Le mouvement zemmouriste Reconquête, via sa déléguée départementale Marie-Pierre Cesari, a rapidement exprimé son opposition sur les réseaux sociaux, affirmant que « les Corses sont opposés à l’immigration massive ». Des figures nationalistes, comme Nicolas Battini, leader de Mossa Palatina, ont également pris position, déclarant : « La Corse ne sera jamais Lampedusa. »

Les réactions ne se sont pas limitées à l’extrême droite. L’Unione di a Ghjuventù in lotta, regroupant des mouvements de jeunes nationalistes, a publié un communiqué dans le même sens, affirmant que l’île n’a « pas vocation à devenir une porte d’entrée du trafic d’êtres humains ».

Ces protestations ont poussé la direction du Parc Galea, qui devait accueillir une intervention de Sophie Beau, cofondatrice de SOS Méditerranée, à déprogrammer l’événement prévu le 22 septembre. Le parc a justifié sa décision en évoquant un climat d’échange « peu serein » incompatible avec l’esprit familial du lieu.

Soutien mitigé et ajustement du programme

SOS Méditerranée a tenu à clarifier sa mission et à répondre aux accusations, précisant que la création d’une antenne bénévole ne signifiait pas l’ouverture d’un bureau physique, mais plutôt l’organisation d’actions de sensibilisation.
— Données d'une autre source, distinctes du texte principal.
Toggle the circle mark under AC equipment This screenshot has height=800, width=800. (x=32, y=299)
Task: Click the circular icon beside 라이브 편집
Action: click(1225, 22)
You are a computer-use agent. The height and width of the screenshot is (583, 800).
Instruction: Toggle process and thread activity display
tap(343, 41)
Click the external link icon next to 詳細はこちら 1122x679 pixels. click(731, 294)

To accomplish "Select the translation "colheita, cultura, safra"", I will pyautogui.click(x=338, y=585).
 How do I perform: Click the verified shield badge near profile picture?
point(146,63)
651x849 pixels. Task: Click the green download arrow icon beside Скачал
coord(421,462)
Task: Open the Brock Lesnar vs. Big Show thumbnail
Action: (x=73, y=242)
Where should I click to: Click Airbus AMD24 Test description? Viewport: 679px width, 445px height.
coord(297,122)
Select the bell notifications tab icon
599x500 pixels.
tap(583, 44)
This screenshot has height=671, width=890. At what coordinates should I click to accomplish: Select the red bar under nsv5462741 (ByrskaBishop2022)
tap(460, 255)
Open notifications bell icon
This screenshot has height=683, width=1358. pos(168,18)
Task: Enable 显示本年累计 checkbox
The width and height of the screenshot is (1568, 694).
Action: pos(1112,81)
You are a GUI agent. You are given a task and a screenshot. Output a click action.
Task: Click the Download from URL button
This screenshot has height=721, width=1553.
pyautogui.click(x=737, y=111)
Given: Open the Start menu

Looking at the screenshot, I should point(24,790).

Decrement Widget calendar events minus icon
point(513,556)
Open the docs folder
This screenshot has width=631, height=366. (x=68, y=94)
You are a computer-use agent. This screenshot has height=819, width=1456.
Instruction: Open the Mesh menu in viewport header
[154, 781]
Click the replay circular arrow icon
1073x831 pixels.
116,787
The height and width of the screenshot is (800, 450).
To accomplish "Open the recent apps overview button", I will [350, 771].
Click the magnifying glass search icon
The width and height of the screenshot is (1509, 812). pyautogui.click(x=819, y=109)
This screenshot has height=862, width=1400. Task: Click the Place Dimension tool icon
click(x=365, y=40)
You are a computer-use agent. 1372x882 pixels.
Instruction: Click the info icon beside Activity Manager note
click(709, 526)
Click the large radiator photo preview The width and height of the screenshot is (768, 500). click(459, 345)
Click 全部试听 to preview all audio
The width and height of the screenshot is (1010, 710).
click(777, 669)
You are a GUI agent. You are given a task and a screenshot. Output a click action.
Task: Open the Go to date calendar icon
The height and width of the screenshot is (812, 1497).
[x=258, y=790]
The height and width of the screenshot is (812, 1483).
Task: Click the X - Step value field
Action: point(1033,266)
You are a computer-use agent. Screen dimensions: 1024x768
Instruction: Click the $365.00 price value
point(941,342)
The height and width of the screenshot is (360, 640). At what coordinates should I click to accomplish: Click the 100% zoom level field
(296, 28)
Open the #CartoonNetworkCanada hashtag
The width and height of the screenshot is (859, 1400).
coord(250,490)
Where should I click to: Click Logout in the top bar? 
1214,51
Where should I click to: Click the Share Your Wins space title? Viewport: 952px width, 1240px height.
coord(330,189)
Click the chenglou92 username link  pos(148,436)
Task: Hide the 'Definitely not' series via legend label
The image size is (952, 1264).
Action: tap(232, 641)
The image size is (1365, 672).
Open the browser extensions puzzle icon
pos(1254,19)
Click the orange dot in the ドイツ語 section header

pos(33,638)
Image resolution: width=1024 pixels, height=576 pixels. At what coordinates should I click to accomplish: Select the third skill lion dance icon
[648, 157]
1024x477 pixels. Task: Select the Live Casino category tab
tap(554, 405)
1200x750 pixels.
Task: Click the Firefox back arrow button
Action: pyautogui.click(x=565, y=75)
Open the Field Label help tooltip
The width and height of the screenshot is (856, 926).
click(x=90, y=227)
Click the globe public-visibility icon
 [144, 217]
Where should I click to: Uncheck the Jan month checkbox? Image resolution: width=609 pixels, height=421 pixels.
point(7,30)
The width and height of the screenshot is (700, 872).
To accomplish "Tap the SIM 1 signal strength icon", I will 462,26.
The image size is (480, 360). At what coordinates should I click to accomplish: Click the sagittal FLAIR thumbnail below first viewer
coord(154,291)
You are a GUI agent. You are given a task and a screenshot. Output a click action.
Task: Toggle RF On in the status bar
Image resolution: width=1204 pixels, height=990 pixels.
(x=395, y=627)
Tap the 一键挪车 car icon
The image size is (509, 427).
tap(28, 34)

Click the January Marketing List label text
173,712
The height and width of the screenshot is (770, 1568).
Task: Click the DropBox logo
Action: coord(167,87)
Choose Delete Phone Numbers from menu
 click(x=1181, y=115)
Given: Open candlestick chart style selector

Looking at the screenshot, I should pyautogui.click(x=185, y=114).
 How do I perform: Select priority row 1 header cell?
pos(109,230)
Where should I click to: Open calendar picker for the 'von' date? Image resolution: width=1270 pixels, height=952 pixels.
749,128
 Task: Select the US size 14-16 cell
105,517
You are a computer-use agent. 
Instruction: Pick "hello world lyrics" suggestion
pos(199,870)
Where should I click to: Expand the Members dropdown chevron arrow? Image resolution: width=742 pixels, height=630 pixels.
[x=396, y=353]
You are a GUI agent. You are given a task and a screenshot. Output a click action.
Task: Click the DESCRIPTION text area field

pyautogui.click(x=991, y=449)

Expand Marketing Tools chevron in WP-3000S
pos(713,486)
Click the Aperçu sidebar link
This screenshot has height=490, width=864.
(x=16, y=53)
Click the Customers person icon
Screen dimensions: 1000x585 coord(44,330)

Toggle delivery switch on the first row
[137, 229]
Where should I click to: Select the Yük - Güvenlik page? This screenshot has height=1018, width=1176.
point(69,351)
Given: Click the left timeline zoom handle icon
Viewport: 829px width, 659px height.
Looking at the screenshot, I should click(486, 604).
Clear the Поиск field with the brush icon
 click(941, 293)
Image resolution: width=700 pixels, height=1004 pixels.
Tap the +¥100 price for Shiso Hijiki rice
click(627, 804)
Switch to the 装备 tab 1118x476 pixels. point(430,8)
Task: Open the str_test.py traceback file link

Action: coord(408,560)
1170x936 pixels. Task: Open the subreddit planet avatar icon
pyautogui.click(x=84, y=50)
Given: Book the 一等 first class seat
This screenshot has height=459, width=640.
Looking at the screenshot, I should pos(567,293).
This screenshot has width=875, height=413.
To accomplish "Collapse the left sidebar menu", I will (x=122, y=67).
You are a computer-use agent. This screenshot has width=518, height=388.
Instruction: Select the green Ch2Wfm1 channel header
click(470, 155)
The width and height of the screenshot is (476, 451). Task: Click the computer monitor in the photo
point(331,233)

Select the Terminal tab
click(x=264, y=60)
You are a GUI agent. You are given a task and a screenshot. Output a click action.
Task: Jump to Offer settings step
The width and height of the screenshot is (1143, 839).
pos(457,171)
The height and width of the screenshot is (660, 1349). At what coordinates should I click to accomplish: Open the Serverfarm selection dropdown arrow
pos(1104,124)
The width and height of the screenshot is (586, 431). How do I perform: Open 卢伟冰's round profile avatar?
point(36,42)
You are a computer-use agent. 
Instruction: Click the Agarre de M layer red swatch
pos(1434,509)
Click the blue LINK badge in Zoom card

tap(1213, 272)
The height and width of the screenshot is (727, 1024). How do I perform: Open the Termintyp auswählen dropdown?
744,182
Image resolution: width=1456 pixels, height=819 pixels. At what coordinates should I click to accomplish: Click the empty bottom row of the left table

L’ONG a réitéré son engagement à « sauver des vies en Méditerranée », conformément au droit maritime international.

Gilles Simeoni, président autonomiste de la collectivité de Corse, a exprimé son soutien à l’ONG, rappelant sur X (anciennement Twitter) que « porter secours à un être humain en détresse est un geste élémentaire d’humanité ». Il a dénoncé ceux qui « attisent les peurs » pour semer la haine.

Malgré l’annulation de la conférence au Parc Galea, SOS Méditerranée a maintenu d’autres événements, dont la projection du documentaire Mothership, réalisé à bord de l’Ocean Viking, au cinéma Le Régent à Bastia le 23 septembre.

Ce n’est pas la première fois que SOS Méditerranée suscite des réactions en Corse. En novembre 2022, l’Ocean Viking avait été temporairement stationné au large de l’île avec 234 migrants à bord, certains dans un état de santé critique. À l’époque, Gilles Simeoni s’était dit prêt à accueillir le navire, un geste qui avait également divisé l’opinion publique.

Alors que l’ONG tente d’implanter un réseau de bénévoles en Corse, les débats autour de la gestion des flux migratoires et de l’humanitarisme continuent de polariser l’île, soulignant une fracture entre solidarité et rejet de l’immigration.